Brano dell'esercizio
━━━
Il 5 dicembre 2024 la Facoltà teologica del Triveneto ha organizzato online la presentazione del libro Rigenerare la parrocchia. Verso una conversione missionaria e del progetto “Parrocchia Triveneto”, sviluppatosi nell’arco di un triennio con il coinvolgimento di laici e laiche, religiosi e religiose, presbiteri. Oltre ai curatori del libro, Andrea Pozzobon e Rolando Covi, hanno parlato don Ivo Seghedoni, Francesco Zaccaria, il vescovo Castellucci e fr. Enzo Biemmi.
La serata del 5 dicembre 2024, organizzata dalla Facoltà teologica del Triveneto per la presentazione online del libro Rigenerare la parrocchia. Verso una conversione missionaria, è stata introdotta e guidata da uno dei due curatori del libro, Andrea Pozzobon, docente allo Iusve e delegato del vescovo per le Collaborazioni pastorali (diocesi di Treviso), e si è aperta con un approfondimento dell’altro curatore, Rolando Covi, docente della Facoltà, che ha presentato il progetto e, attraverso di esso, le linee essenziali del libro, sottolineando alcuni passi possibili per orientare le parrocchie verso uno stile maggiormente generativo (cf. SettimanaNews 3 dicembre).
━━━
Materiale fornito
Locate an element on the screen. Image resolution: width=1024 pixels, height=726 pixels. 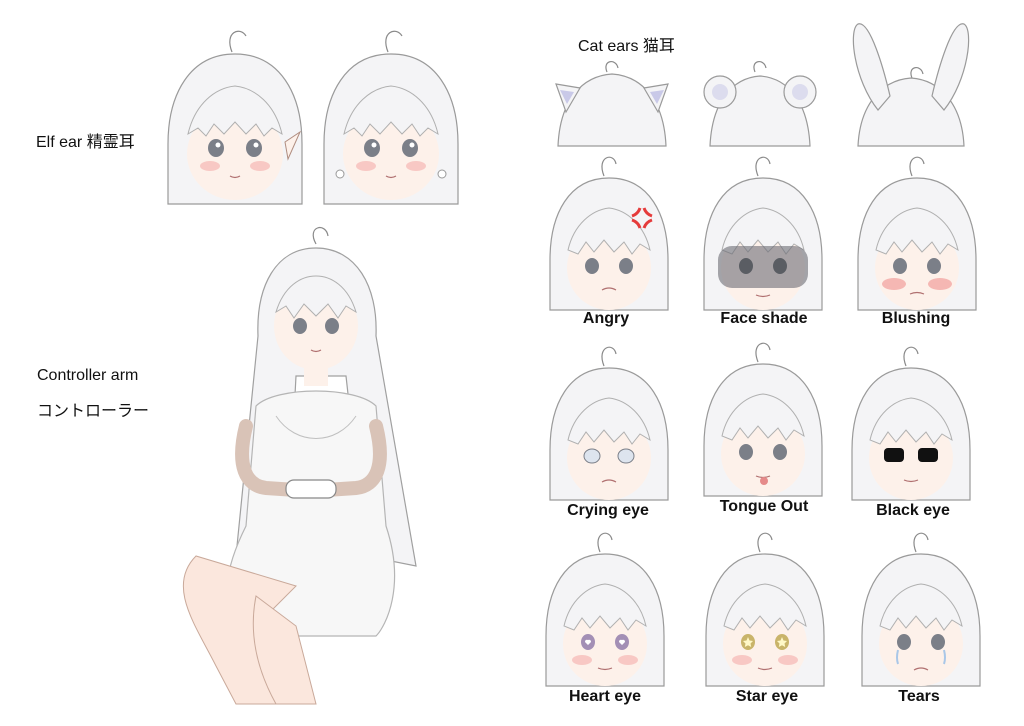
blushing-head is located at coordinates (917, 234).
━━━
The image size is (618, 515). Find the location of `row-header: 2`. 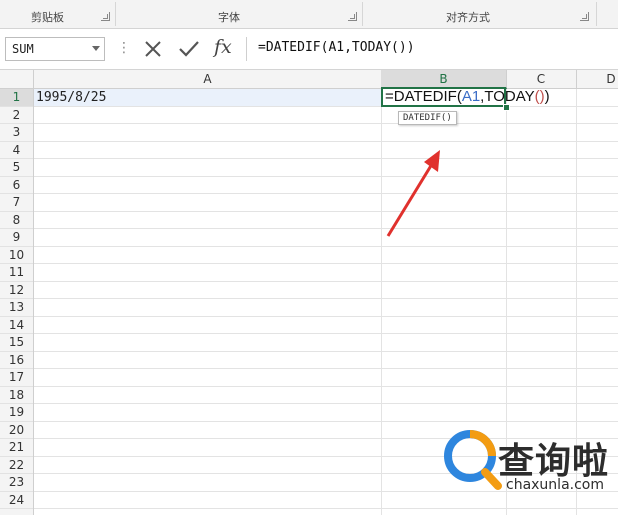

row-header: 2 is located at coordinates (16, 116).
━━━
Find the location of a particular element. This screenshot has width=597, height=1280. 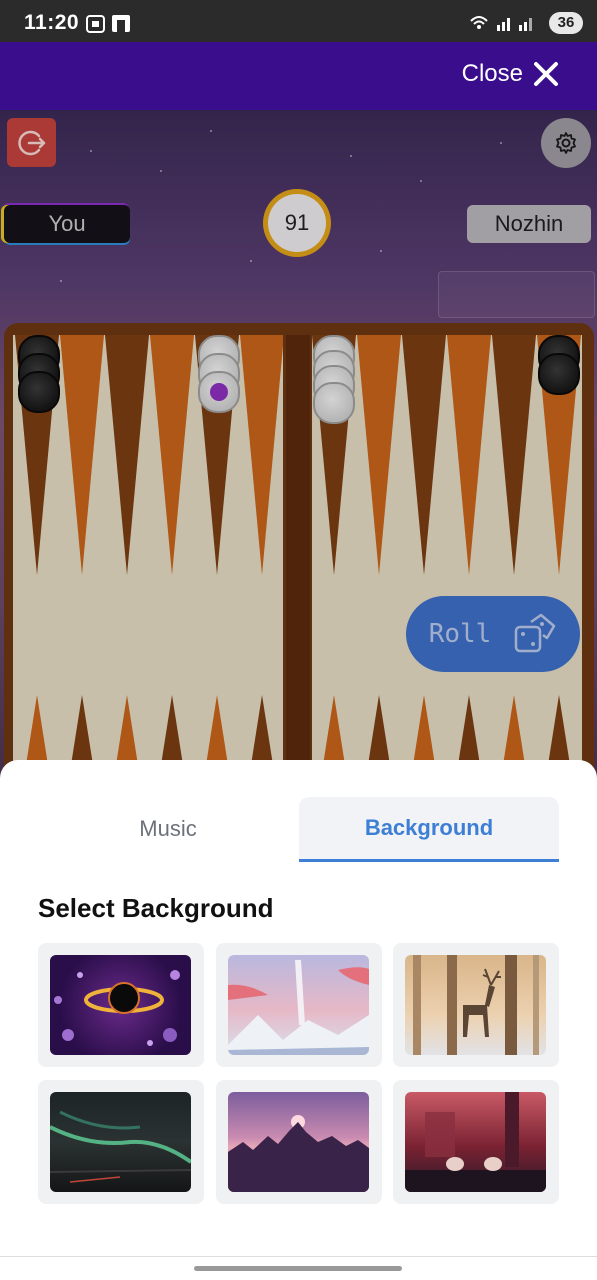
━━━
Il tuo compito
Trascrivi senza cambiare nulla un pezzo del brano sulla presentazione del libro: parti dalle parole "La serata del" e fermati dopo "SettimanaNews 3 dicembre).".

Soluzione
La serata del 5 dicembre 2024, organizzata dalla Facoltà teologica del Triveneto per la presentazione online del libro Rigenerare la parrocchia. Verso una conversione missionaria, è stata introdotta e guidata da uno dei due curatori del libro, Andrea Pozzobon, docente allo Iusve e delegato del vescovo per le Collaborazioni pastorali (diocesi di Treviso), e si è aperta con un approfondimento dell’altro curatore, Rolando Covi, docente della Facoltà, che ha presentato il progetto e, attraverso di esso, le linee essenziali del libro, sottolineando alcuni passi possibili per orientare le parrocchie verso uno stile maggiormente generativo (cf. SettimanaNews 3 dicembre).